Auch Arbeits- und Sozialrecht müssen in Europa zusammenwachsen

Abbildung 1

Der Autor 1963–1964 Richter in Stuttgart. 1969 Habilitation; seitdem o. Professor in Freiburg i. Br.; 1980–1989 Richter am OLG Karlsruhe. 1991–1995 Rektor der Albert-Ludwigs-Universität Freiburg i. Br. 1991 Ehrendoktor der Ritsumeikan Universität Kyoto. Emeritierung 2005. Leiter der Forschungsstelle für Hochschularbeitsrecht der Universität Freiburg i. Br. und of counsel im Büro Stuttgart der Kanzlei Gleiss Lutz.

Das Zusammenwachsen der Volkswirtschaften Europas ist weit fortgeschritten und geht weiter. Das Recht hält mit diesem Prozess nicht immer Schritt. Die durch das irische Nein bedingte Verzögerung bei der Ratifizierung des Lissabon-Vertrages zeigt das gerade.

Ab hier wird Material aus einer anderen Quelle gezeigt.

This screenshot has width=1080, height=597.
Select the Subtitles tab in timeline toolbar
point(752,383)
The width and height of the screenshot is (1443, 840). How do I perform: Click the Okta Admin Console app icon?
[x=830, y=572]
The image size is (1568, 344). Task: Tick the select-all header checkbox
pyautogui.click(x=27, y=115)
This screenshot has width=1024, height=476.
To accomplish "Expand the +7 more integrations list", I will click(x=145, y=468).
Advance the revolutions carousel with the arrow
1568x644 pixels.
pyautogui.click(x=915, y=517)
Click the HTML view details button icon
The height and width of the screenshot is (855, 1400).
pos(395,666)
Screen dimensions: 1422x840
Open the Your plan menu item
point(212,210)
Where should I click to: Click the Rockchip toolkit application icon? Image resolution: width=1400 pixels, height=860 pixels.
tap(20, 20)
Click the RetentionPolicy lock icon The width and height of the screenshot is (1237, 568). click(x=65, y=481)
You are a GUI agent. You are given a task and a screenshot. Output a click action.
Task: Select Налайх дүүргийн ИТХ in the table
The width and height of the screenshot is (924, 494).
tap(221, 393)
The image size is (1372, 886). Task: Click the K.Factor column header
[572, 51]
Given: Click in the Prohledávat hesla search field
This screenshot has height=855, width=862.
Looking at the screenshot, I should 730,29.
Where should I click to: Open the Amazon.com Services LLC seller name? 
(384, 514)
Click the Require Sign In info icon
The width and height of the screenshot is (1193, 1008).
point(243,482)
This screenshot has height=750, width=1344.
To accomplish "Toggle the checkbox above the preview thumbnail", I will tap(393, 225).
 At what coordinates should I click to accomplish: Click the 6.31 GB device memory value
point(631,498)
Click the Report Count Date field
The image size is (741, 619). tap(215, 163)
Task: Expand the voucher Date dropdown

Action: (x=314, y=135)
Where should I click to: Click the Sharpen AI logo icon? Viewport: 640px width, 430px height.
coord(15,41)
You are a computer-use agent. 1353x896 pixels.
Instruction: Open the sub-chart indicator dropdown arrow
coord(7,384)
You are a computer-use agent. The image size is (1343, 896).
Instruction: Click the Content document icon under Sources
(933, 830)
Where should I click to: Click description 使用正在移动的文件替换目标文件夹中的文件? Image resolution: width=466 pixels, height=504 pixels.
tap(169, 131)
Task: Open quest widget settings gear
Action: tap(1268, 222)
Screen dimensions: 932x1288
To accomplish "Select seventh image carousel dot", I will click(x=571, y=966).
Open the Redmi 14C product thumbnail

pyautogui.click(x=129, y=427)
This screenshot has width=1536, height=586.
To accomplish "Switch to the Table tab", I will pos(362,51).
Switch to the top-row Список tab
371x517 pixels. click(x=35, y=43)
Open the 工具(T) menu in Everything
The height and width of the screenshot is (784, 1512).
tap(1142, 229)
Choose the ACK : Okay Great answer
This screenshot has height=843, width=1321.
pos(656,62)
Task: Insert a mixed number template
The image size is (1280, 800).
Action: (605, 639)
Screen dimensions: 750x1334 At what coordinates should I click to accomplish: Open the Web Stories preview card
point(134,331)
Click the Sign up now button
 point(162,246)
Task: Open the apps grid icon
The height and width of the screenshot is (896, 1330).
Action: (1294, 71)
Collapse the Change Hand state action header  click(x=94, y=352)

Um so wichtiger ist es, die bereits vollzogenen rechtlichen Schritte bewusst zu machen und aufzubereiten. Das gilt auch für das Arbeits- und Sozialrecht. Rechtsklarheit, auf die Arbeitnehmer wie Unternehmen angewiesen sind und die zugleich wesentlich zur Attraktivität der europäischen wie jeder anderen Ordnung beiträgt, entsteht durch die Anwendung des Rechts in der Praxis, insbesondere der Praxis der Gerichte, und durch den Diskurs in der Wissenschaft.

Schritte auf diesem Weg soll der IX. Europäische Kongress der Internationalen Gesellschaft für das Recht der Arbeit und der sozialen Sicherheit (IGRASS) leisten, der vom 16. bis 19. 9. 2008 in Freiburg im Breisgau stattfindet.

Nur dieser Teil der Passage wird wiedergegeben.